The next day, the newly appointed ombudsman gave an interview to Bloomberg, in which he stated that he intended to offer Putin an amnesty for 13 thousand businessmen convicted of economic crimes, including Mikhail Khodorkovsky. But soon Boris Yuryevich stated that his words had been distorted.

In August, Mikhail Khodorkovsky himself addressed Titov in an open letter with a proposal to conduct a public examination of the verdict in the second criminal case against him and Platon Lebedev. Boris Yuryevich suggested that the imprisoned oligarch contact the center of public procedures “Business against Corruption”, which, if it detects violations of rights, will come to his defense.

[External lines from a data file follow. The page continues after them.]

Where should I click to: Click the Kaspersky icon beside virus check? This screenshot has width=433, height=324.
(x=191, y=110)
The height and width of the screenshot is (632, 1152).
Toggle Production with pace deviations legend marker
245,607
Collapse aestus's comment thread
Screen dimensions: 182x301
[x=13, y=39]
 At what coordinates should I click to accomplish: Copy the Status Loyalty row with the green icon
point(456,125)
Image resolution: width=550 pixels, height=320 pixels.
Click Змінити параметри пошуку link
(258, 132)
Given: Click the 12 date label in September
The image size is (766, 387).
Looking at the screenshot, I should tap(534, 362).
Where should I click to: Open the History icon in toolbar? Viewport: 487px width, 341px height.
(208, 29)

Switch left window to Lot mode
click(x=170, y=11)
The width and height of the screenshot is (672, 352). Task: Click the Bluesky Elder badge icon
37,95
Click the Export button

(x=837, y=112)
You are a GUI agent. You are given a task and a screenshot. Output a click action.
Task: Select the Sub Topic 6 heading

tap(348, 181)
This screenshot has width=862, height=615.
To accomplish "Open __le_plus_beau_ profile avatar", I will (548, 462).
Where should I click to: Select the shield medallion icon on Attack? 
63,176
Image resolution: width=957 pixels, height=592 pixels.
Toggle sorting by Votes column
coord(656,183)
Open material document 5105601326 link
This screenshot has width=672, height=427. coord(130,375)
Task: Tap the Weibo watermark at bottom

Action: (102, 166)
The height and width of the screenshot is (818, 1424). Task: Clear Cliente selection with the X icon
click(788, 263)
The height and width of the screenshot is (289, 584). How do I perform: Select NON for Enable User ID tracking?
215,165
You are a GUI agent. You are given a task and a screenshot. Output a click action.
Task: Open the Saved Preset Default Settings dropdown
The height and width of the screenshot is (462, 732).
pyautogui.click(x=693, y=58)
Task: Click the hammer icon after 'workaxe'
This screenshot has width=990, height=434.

In his new place, Titov continued his attempts to weaken the criminal prosecution of entrepreneurs, but they were already, as they say, not in time. The initiatives of the Medvedev period began to fade into the background. The Commissioner for the Rights of Entrepreneurs saw the promotion of “economic amnesty” as one of the main projects. Initially, it envisaged the release of tens of thousands of entrepreneurs. Boris Yuryevich insisted that the amnesty should be carried out under 52 articles of the Criminal Code.

However, although the amnesty was eventually announced, it concerned only 27 articles of the Criminal Code, and there were no articles under which there were the largest number of convicts. As a result, instead of tens of thousands of people, just over two thousand entrepreneurs were included in the amnesty. Soon to be Chairman of the Presidential Council on Human Rights Mikhail Fedotov called the amnesty unsuccessful and proposed holding another, larger one, but it never came to that.